First, we need to find the value of our function at $a=2$. This is like asking "What's the y-value when x is 2?".
Let's plug in $x=2$ into $f(x)$:
$f(2) = 3(2)^4 - 5(2) + \sqrt[3]{(2)^2 + 4}$
$f(2) = 3(16) - 10 + \sqrt[3]{4 + 4}$
$f(2) = 48 - 10 + \sqrt[3]{8}$
$f(2) = 38 + 2$
$f(2) = 40$
So, the function has a value of 40 when $x=2$. That's our first check: $f(2)$ is defined!

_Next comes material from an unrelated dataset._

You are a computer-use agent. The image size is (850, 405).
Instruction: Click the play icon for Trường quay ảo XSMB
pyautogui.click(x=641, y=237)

Next, we need to figure out what value the function is heading towards as $x$ gets really, really close to 2. This is called finding the limit!
For our function, $f(x)$ is made up of simpler functions:
- $3x^4$ and $-5x$ are polynomial parts. Polynomials are super well-behaved; their limit is just their value at the point.
- $\sqrt[3]{x^2 + 4}$ is a cube root of a polynomial. Cube root functions are also very nice and continuous everywhere, so their limit is also just their value (as long as what's inside is defined, which it is for polynomials!).
Because of these "properties of limits" (which are like math rules that help us simplify things), we can find the limit of each part separately and then add/subtract them.

So, let's find $\lim_{x \to 2} f(x)$:
$\lim_{x \to 2} (3x^4 - 5x + \sqrt[3]{x^2 + 4})$
Using our limit rules, we can essentially plug in $x=2$ directly for each piece:
$= \lim_{x \to 2} (3x^4) - \lim_{x \to 2} (5x) + \lim_{x \to 2} (\sqrt[3]{x^2 + 4})$
$= 3(2)^4 - 5(2) + \sqrt[3]{(2)^2 + 4}$
Hey, look! This is the exact same calculation we just did for $f(2)$!
$= 3(16) - 10 + \sqrt[3]{4 + 4}$
$= 48 - 10 + \sqrt[3]{8}$
$= 38 + 2$
$= 40$
So, the limit of $f(x)$ as $x$ approaches 2 is also 40! This means our second check is good: the limit exists!

Finally, we compare our two results:
We found that $f(2) = 40$.
We also found that $\lim_{x \to 2} f(x) = 40$.
Since these two numbers are exactly the same ($40 = 40$), it means our third and final check passes! The function's value at $x=2$ matches where the function was heading.